Follow these steps for perfect results
Beets
with their leaves
Sesame oil
preferably Chinese
Olive oil
Garlic
crushed
Red wine vinegar
to taste
Lemon juice
to taste
Soy sauce
to taste
Salt
coarse, to taste
Black pepper
freshly ground, to taste
Sesame seeds
toasted
Preheat oven to 375 degrees.
Bake the beets in their skins until tender when tested with a skewer or sharp knife.
Remove and cool the beets.
Cut the stalks off the beet greens and discard.
Coarsely chop the beet leaves.
Blanch the chopped beet leaves in boiling salted water.
Refresh the blanched beet leaves under cold running water.
Squeeze out excess water from the beet leaves.
Set the blanched beet leaves aside.
Make the sesame vinaigrette dressing.
Combine sesame oil, olive oil, crushed garlic, red wine vinegar, lemon juice, and soy sauce in a bowl.
Season the dressing with salt and pepper to taste.
Peel the cooled beets.
Slice the peeled beets.
Remove the garlic from the dressing.
Toss the blanched beet leaves in a little of the dressing.
Place the dressed beet leaves in the center of a serving dish.
Toss the sliced beets in the remaining dressing.
Place the dressed beets around the side of the serving dish, surrounding the beet leaves.
Sprinkle the beet leaves with toasted sesame seeds.
Expert advice for the best results
To enhance the nutty flavor, toast the sesame seeds in a dry pan before adding them to the salad.

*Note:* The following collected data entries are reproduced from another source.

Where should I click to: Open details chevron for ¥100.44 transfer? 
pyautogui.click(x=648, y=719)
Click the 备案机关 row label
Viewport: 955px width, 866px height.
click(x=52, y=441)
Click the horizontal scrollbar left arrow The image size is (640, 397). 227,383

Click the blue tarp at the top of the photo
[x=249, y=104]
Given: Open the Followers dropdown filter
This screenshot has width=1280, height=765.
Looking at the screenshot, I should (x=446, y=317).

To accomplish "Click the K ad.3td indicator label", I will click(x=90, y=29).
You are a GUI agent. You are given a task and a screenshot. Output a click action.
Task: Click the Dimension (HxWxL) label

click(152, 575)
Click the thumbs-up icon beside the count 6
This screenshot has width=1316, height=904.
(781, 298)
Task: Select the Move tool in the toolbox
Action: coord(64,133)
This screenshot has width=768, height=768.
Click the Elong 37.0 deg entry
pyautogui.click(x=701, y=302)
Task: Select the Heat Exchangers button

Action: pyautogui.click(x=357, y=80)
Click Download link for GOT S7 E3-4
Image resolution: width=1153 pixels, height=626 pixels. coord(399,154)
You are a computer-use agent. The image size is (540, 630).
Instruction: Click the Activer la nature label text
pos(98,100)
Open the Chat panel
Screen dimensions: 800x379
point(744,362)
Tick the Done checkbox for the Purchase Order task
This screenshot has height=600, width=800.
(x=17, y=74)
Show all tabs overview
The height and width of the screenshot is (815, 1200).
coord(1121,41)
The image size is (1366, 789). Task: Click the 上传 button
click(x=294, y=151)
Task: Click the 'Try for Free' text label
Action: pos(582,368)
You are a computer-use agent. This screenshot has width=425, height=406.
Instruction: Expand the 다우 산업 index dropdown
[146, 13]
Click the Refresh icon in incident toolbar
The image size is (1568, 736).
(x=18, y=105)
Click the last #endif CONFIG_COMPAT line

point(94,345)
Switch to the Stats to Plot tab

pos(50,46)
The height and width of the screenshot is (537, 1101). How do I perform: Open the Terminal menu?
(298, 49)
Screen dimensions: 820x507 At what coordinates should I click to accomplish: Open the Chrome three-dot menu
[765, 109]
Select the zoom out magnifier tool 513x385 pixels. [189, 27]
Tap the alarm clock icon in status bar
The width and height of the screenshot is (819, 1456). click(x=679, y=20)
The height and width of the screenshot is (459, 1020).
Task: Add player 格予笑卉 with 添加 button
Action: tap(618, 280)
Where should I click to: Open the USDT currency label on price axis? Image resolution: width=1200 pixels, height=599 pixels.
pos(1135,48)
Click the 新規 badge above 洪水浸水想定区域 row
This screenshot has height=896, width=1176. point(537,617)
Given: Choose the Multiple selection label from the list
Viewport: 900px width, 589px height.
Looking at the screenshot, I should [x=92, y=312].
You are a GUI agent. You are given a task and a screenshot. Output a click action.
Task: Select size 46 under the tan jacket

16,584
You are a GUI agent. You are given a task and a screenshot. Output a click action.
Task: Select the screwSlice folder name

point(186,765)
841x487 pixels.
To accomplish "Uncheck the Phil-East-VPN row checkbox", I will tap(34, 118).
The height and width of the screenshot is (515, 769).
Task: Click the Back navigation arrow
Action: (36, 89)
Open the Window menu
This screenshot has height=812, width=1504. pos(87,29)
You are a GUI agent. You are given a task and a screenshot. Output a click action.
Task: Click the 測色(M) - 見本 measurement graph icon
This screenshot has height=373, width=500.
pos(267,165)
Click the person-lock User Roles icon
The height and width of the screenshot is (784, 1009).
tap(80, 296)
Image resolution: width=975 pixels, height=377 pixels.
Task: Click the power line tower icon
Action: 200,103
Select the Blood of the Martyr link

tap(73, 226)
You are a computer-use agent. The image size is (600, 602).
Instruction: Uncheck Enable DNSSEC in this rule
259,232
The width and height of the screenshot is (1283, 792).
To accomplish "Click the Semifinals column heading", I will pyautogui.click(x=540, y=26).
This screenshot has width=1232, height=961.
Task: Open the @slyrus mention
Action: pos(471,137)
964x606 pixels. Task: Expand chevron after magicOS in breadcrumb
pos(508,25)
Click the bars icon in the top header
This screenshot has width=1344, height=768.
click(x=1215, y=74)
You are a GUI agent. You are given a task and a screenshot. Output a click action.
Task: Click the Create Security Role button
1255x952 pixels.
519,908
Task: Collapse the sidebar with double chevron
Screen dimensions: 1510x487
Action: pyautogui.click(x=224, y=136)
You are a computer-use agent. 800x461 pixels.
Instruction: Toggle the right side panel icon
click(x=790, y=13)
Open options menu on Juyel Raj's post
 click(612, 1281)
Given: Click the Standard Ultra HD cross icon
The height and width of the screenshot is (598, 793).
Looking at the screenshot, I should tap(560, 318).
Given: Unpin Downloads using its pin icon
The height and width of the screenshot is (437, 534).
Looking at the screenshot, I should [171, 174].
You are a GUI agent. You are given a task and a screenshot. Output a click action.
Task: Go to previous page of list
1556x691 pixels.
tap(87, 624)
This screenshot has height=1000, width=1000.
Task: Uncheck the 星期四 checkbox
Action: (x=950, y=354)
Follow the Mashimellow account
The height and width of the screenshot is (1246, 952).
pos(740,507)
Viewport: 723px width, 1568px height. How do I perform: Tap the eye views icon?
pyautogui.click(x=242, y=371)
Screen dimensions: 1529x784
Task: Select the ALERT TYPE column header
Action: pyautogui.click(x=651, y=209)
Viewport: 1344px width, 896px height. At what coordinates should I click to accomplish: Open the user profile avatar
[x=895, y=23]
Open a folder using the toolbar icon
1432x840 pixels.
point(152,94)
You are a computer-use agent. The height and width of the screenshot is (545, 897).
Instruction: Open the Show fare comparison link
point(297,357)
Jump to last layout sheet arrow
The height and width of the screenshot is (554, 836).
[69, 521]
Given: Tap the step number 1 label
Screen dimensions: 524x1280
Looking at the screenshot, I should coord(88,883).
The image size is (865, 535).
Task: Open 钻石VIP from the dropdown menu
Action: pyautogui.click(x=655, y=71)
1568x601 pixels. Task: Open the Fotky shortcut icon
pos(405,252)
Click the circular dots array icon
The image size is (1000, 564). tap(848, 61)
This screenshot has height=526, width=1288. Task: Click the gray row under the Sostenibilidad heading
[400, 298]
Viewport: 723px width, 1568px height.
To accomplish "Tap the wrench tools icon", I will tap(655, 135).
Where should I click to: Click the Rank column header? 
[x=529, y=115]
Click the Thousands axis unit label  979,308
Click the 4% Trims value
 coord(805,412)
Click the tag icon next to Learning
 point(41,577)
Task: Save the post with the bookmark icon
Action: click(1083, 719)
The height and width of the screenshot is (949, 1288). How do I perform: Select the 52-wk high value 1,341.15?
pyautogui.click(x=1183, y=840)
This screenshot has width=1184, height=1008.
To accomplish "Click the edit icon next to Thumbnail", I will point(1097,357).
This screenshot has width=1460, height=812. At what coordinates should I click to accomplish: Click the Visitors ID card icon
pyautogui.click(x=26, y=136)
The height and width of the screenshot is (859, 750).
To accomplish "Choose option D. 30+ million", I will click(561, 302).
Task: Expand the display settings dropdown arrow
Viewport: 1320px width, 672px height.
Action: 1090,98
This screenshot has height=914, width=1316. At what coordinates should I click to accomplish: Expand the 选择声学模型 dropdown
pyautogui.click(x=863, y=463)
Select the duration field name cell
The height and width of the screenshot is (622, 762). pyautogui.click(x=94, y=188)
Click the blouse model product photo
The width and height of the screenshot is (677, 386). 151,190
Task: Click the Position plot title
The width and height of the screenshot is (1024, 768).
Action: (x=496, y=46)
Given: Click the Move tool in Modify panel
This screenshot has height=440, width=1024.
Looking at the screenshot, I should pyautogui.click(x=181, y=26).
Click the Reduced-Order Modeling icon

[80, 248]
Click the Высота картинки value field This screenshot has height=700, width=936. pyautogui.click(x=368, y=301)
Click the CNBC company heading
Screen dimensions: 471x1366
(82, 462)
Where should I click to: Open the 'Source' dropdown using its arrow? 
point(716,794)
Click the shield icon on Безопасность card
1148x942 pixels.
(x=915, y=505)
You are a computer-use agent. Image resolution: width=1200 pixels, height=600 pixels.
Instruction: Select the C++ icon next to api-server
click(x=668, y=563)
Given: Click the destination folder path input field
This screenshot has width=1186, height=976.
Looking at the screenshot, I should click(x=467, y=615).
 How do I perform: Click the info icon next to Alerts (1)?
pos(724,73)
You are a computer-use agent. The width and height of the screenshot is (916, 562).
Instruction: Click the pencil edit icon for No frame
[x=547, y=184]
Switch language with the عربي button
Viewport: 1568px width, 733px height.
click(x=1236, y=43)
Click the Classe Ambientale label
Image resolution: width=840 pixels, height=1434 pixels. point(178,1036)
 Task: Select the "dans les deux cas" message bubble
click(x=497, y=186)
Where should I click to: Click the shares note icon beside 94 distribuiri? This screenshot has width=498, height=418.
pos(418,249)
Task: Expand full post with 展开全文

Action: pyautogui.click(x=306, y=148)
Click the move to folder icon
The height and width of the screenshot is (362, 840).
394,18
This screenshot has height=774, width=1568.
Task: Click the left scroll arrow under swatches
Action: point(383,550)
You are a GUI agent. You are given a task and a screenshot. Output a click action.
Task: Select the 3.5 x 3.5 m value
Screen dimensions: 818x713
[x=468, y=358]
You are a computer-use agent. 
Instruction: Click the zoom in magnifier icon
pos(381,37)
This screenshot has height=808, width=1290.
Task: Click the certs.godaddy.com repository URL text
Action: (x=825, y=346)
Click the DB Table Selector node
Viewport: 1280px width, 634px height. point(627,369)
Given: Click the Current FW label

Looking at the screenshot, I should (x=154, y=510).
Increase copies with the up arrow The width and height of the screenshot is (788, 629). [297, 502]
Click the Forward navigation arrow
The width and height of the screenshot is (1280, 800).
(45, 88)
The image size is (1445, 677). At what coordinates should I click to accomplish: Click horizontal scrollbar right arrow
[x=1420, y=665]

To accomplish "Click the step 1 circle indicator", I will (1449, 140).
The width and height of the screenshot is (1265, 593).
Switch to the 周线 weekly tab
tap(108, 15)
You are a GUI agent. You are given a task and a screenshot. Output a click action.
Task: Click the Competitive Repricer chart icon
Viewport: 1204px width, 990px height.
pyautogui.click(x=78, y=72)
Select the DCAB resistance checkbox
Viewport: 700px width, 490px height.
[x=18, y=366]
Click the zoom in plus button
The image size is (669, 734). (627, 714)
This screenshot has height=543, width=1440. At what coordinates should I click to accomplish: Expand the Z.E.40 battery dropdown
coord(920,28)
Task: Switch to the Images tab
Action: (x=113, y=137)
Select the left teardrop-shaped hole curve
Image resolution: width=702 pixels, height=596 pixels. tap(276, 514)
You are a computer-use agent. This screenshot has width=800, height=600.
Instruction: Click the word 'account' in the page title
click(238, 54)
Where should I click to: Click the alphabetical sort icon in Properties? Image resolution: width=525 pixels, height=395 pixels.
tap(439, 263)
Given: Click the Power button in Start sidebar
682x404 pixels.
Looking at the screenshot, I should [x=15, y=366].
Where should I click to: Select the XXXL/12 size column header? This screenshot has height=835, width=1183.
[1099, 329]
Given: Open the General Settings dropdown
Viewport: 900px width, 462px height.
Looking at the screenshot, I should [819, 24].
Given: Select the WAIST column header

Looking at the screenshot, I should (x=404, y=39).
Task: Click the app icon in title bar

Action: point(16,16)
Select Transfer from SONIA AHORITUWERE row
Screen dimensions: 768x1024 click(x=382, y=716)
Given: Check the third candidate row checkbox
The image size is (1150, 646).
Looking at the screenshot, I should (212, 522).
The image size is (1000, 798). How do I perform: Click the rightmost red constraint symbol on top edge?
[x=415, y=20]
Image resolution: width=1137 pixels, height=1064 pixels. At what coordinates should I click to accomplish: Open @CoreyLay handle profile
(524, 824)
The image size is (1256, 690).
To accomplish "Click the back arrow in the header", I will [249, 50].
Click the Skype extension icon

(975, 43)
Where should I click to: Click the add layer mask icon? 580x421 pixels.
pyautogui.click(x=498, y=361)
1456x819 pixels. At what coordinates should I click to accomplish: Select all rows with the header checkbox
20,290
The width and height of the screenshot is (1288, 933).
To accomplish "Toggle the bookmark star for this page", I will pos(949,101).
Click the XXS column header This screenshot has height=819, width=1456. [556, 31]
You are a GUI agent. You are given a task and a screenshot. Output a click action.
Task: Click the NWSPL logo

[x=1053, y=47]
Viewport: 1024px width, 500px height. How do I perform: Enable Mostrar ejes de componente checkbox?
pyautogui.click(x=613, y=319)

You can also add other vegetables like carrots or cucumbers to the salad.
Adjust the amount of lemon juice and soy sauce to your liking.
Everything you need to know before you start
15 minutes
The beets can be baked ahead of time. The dressing can also be made in advance.
Arrange the beet greens in the center and surround with the sliced beets. Sprinkle with sesame seeds.
Serve as a side dish with grilled fish or chicken.
Serve as a light lunch with a piece of crusty bread.
The acidity of the Riesling complements the tangy vinaigrette.
Discover the story behind this recipe
Beets are widely used in various cuisines.